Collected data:

* * *

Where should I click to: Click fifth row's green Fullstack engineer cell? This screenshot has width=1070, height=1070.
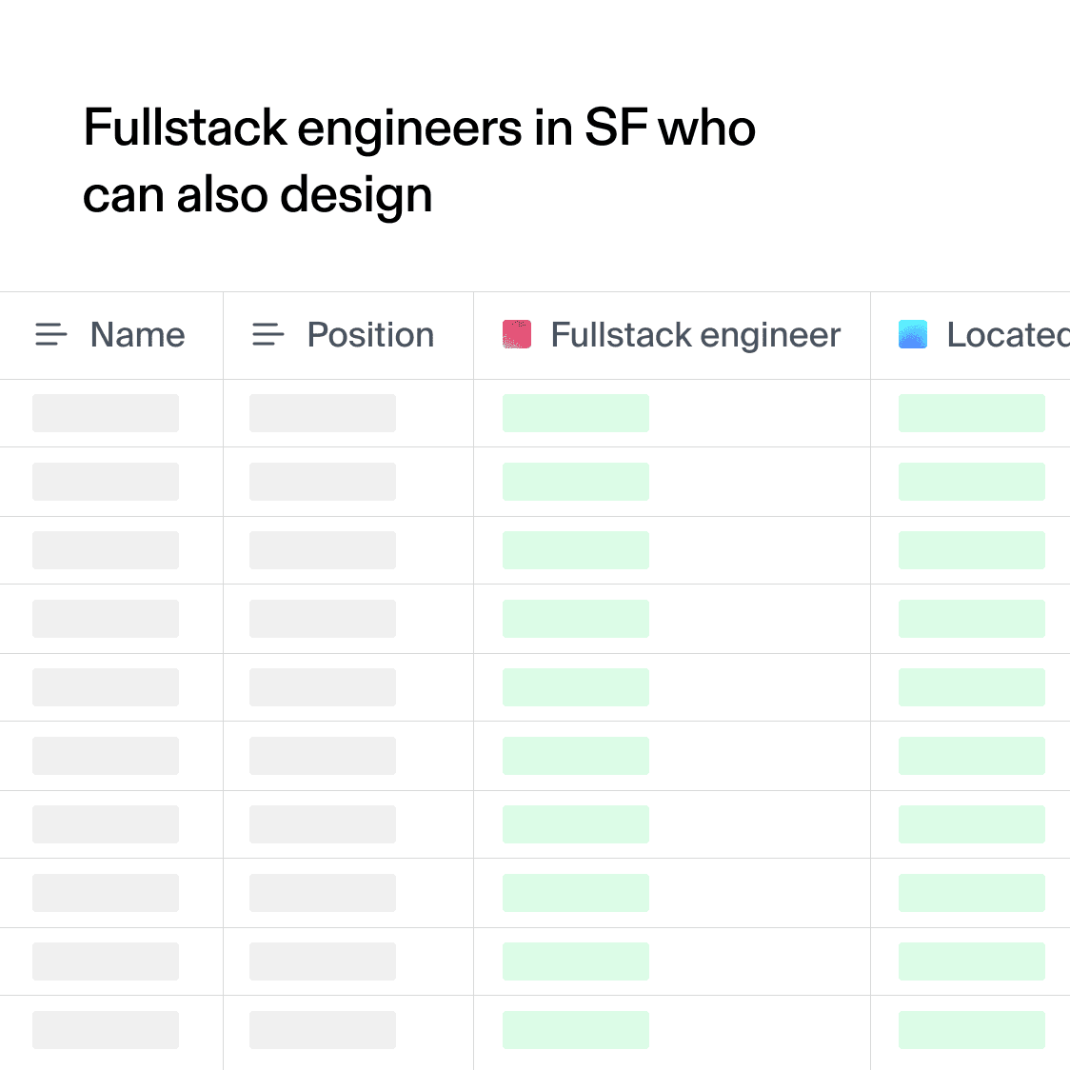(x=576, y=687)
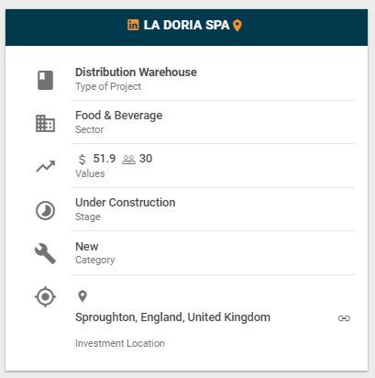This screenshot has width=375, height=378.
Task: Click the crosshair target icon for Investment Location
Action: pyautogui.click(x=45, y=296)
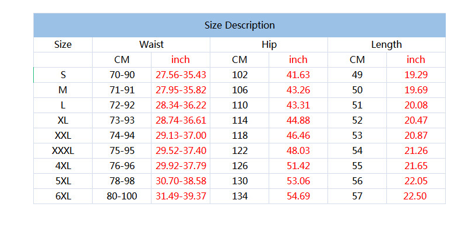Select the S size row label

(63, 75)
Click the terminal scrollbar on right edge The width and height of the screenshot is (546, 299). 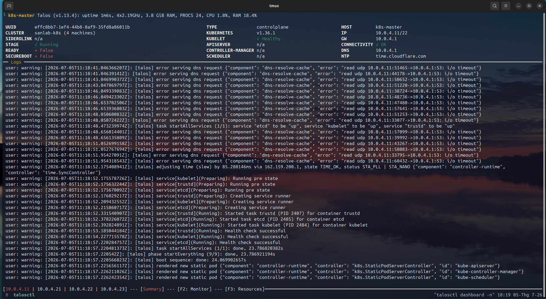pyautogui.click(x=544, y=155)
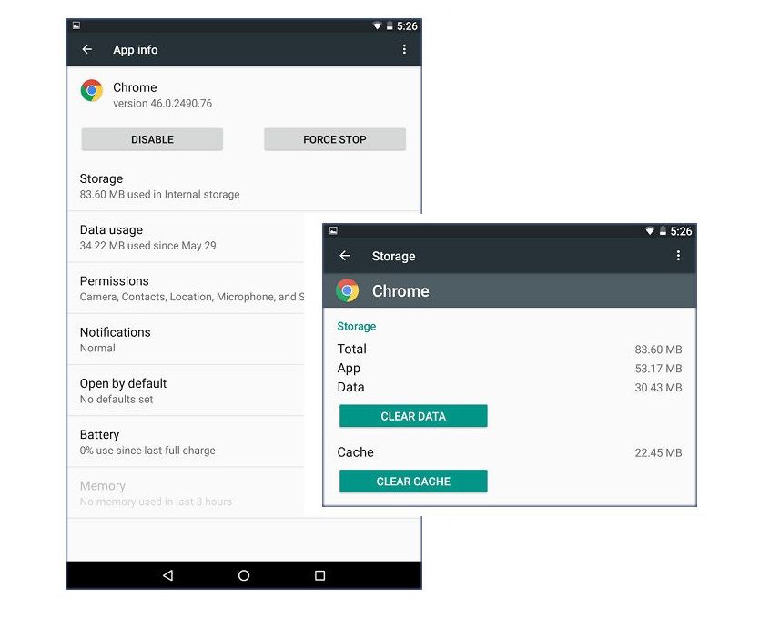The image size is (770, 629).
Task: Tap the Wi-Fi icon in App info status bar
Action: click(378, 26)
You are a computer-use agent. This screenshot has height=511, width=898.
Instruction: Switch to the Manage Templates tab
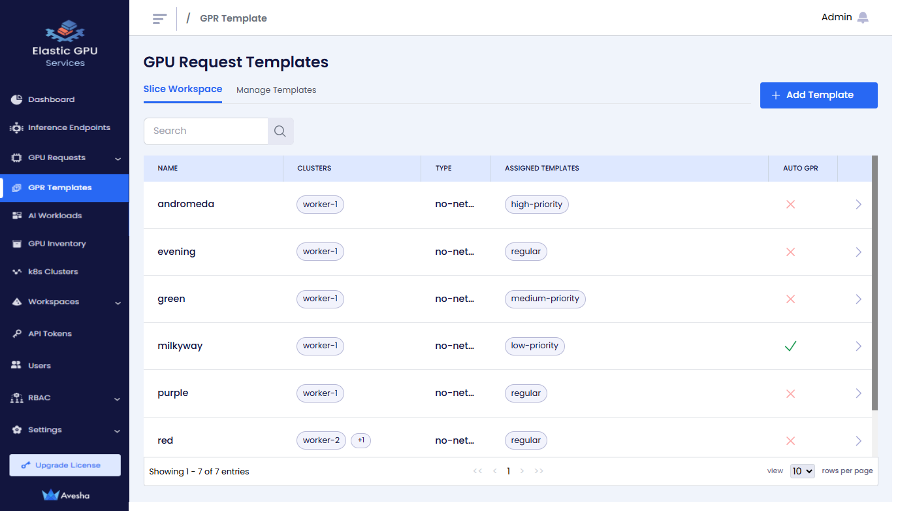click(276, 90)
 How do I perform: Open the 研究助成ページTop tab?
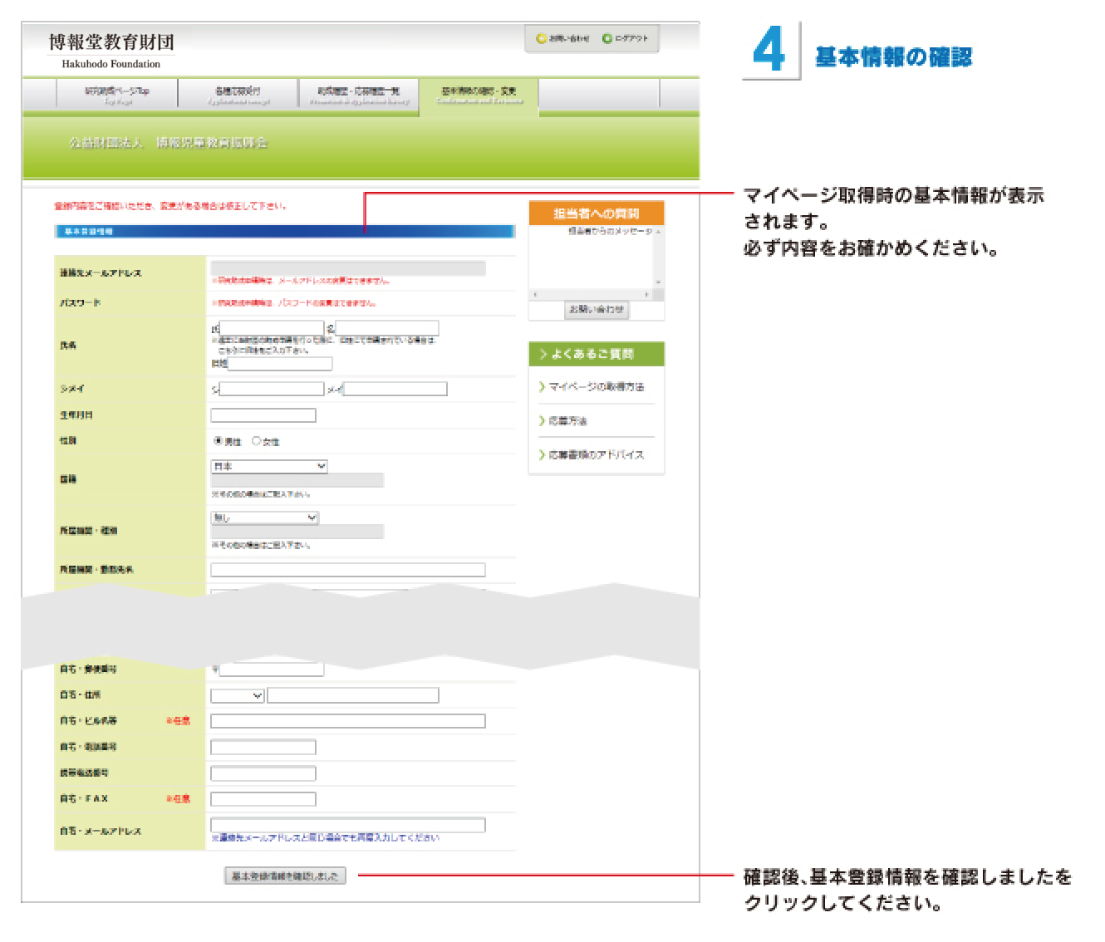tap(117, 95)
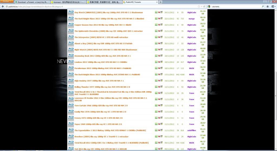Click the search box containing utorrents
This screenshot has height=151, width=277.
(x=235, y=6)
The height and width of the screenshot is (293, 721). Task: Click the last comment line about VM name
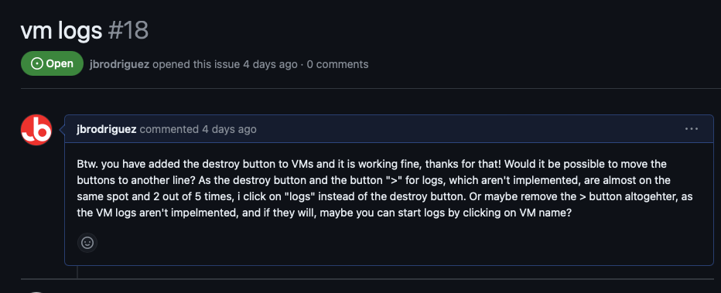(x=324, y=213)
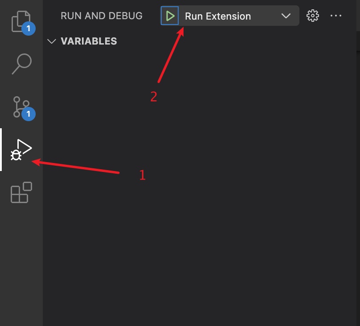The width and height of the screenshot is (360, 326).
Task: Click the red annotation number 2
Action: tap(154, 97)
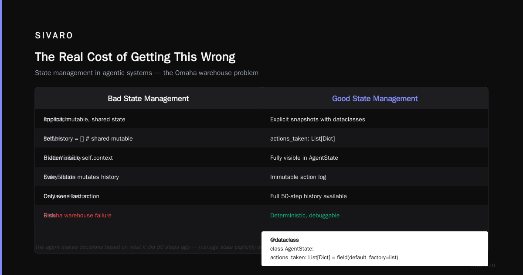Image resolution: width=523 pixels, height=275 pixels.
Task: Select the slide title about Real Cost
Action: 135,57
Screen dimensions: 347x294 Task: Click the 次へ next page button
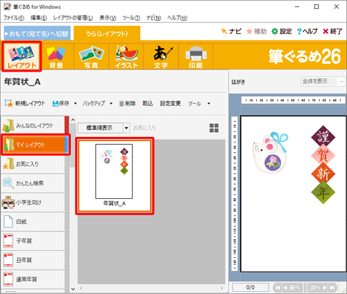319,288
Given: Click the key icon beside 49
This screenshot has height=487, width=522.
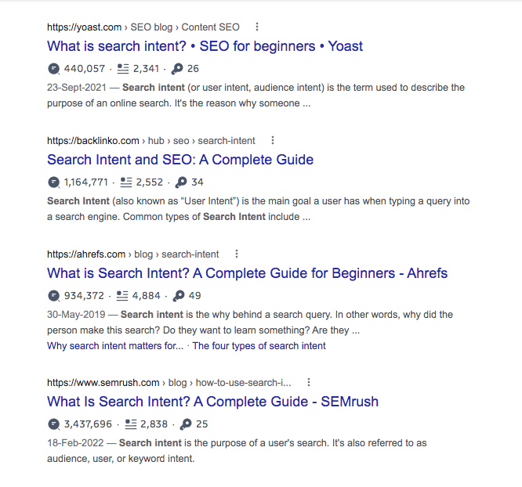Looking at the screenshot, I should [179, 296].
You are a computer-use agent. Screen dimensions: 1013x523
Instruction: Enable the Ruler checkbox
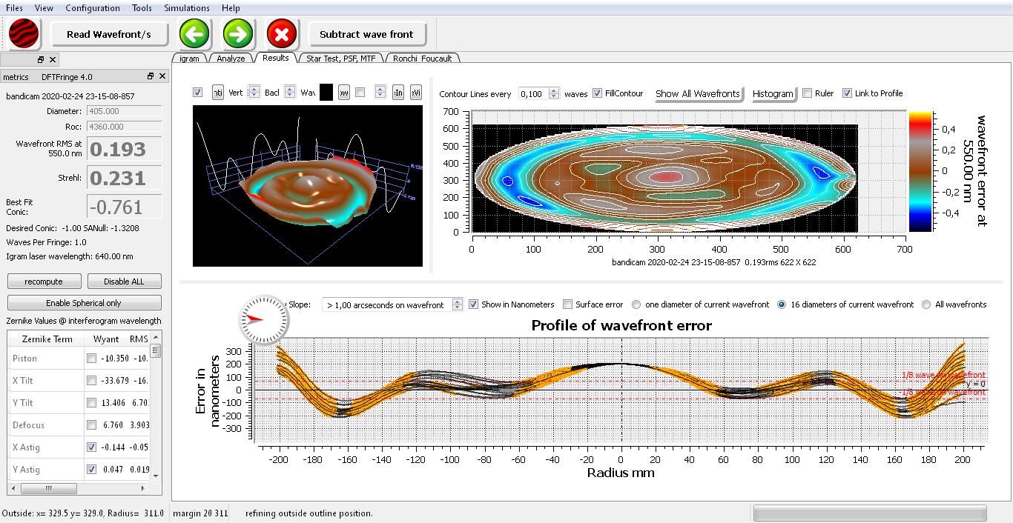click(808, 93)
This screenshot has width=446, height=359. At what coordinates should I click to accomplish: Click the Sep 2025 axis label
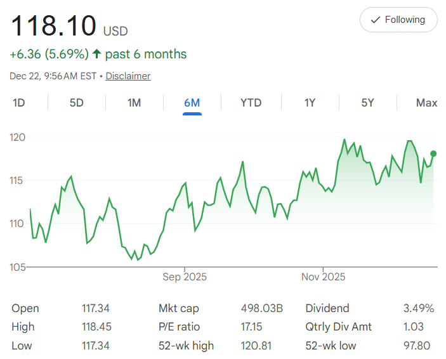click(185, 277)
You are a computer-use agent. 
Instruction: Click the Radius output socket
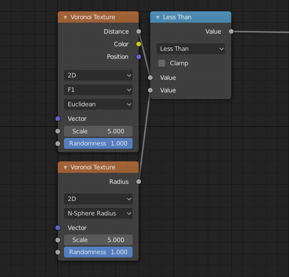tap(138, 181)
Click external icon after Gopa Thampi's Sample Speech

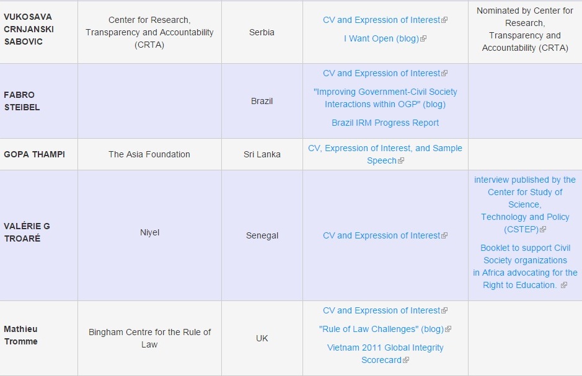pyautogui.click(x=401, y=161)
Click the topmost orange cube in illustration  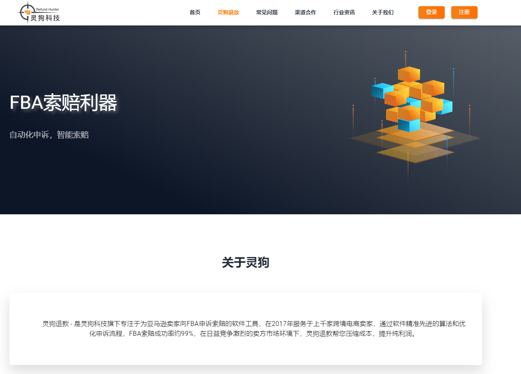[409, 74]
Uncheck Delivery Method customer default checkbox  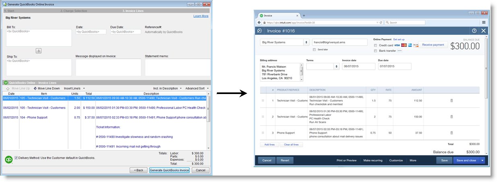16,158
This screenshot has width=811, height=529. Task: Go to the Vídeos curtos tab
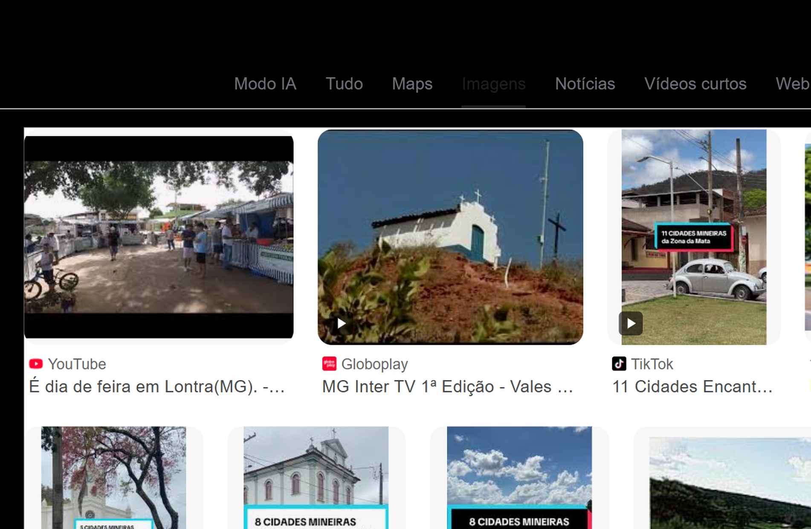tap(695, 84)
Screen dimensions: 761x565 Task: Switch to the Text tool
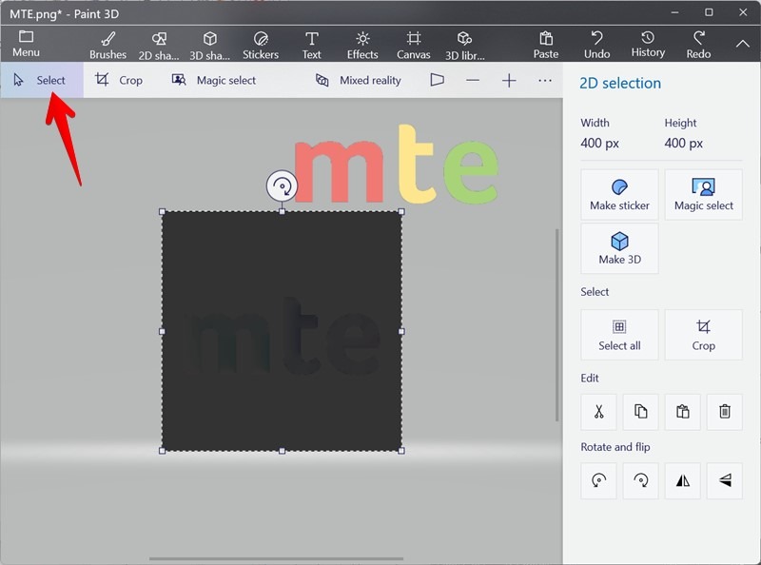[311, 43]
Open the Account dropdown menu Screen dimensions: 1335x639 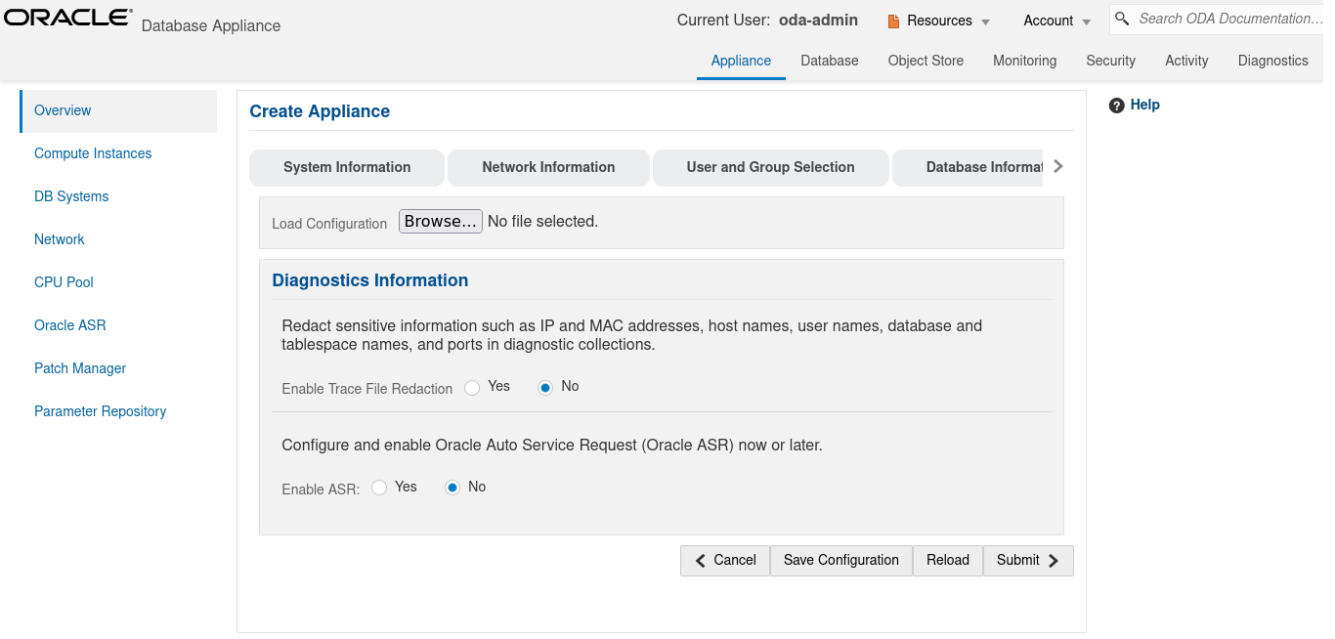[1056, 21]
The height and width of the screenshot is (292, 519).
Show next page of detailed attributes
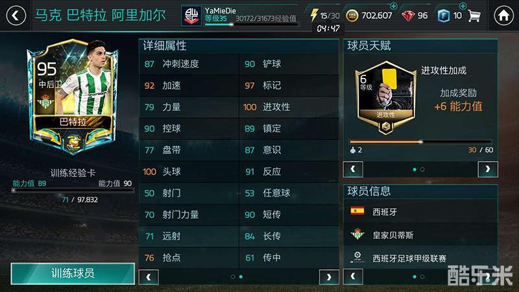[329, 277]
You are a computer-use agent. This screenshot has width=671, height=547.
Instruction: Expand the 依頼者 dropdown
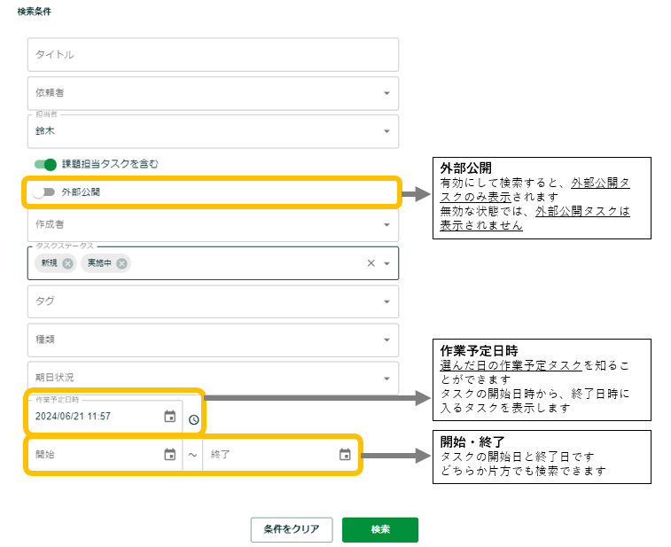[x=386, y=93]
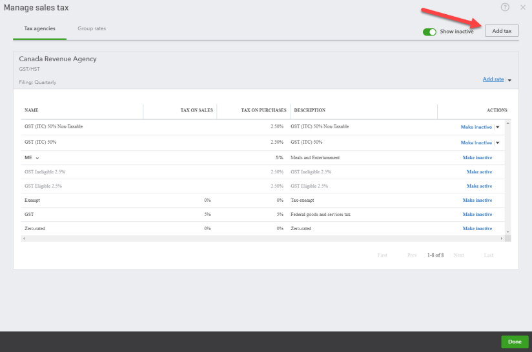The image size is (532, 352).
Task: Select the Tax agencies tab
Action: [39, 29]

* * *

**WORK ORDER:**
For the string "agent", give the number of lines in the records that contain it and nothing besides.

**EXERCISE RESPONSE:**
4